Workout Description
For Time (cap 42 min):
3 Rounds of:
50 Air Squats
40 Push-Ups
30 Sit-Ups
20 Burpees
400m Run
Rest 2 min
Then, 2 Rounds of:
40 Lunges (alternating, total reps)
30 Push-Ups
20 Burpees
200m Sprint
Rest 90 sec
Finisher — 1 Round:
100 Air Squats
50 Push-Ups
30 Burpees
800m Run
Why This Workout Is Hard
High volume of bodyweight movements (400+ reps) combined with continuous work creates significant fatigue accumulation. The structure compounds difficulty: leg-intensive rounds (air squats, lunges, burpees) followed by upper body (push-ups) prevents localized recovery. The 2-minute rest between sections is insufficient given the volume. The finisher's 800m run after leg fatigue and the 42-minute cap create time pressure.
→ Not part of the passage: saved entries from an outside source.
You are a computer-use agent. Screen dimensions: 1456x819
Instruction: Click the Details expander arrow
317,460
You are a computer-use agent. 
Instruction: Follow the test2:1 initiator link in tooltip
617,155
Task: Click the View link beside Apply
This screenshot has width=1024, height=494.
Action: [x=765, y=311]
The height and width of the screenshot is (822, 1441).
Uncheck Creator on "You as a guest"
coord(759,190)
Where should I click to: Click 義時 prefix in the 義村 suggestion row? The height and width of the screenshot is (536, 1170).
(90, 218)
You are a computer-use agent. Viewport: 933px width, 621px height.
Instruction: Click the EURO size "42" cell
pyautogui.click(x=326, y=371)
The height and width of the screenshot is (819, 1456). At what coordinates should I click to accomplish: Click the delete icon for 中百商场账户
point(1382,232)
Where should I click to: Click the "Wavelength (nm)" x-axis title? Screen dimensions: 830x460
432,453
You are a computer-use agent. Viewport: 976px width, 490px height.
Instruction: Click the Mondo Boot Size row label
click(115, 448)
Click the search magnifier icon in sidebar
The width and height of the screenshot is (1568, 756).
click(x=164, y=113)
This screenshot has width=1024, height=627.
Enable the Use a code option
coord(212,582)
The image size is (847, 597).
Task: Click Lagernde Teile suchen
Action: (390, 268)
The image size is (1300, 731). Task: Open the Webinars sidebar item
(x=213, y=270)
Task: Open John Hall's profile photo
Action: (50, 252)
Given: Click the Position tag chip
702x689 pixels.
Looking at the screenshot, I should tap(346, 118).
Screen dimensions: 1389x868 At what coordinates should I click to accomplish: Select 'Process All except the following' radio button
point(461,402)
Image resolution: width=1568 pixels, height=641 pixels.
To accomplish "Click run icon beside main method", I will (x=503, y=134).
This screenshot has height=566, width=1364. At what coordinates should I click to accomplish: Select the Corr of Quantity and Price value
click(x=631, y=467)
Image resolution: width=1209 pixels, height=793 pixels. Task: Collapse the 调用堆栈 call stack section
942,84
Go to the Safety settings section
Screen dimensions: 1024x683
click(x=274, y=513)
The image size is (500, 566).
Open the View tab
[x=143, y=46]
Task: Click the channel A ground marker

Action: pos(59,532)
Average athletes will struggle with pacing and movement quality in later rounds.
Training Focus
This workout develops the following fitness attributes:
- Stamina (9/10): Extremely high rep volume across three workout blocks: 270+ squats, 120+ push-ups, 80+ burpees, and 40 lunges test muscular endurance limits severely.
- Endurance (8/10): Multiple running segments (400m x3, 200m x2, 800m) totaling 2.2km combined with sustained bodyweight work demands significant cardiovascular capacity and aerobic conditioning.
- Speed (6/10): For-time format with minimal rest encourages quick movement cycling and transitions; sprint segments demand speed, but overall pacing is steady rather than all-out.
- Flexibility (4/10): Air squats, lunges, and burpees require moderate hip and shoulder mobility; not extreme range demands but sustained repetition exposes mobility limitations.
- Power (3/10): Burpees and running sprints provide some explosive demand, but high rep ranges and fatigue accumulation shift focus toward grinding rather than explosive output.
- Strength (2/10): Bodyweight-only movements with no external load; tests relative strength endurance rather than maximal force production capacity.
Movements
- Push-Up
- Sprint
- Air Squat
- Burpee
- Sit-Up
- Alternating Lunge
- Run
Modality Profile
7 total movements: Air Squat (G), Push-Up (G), Sit-Up (G), Burpee (G), Run (M), Alternating Lunge (G), Sprint (M). Gymnastics: 5 movements (71%), Monostructural: 2 movements (29%), Weightlifting: 0 movements (0%).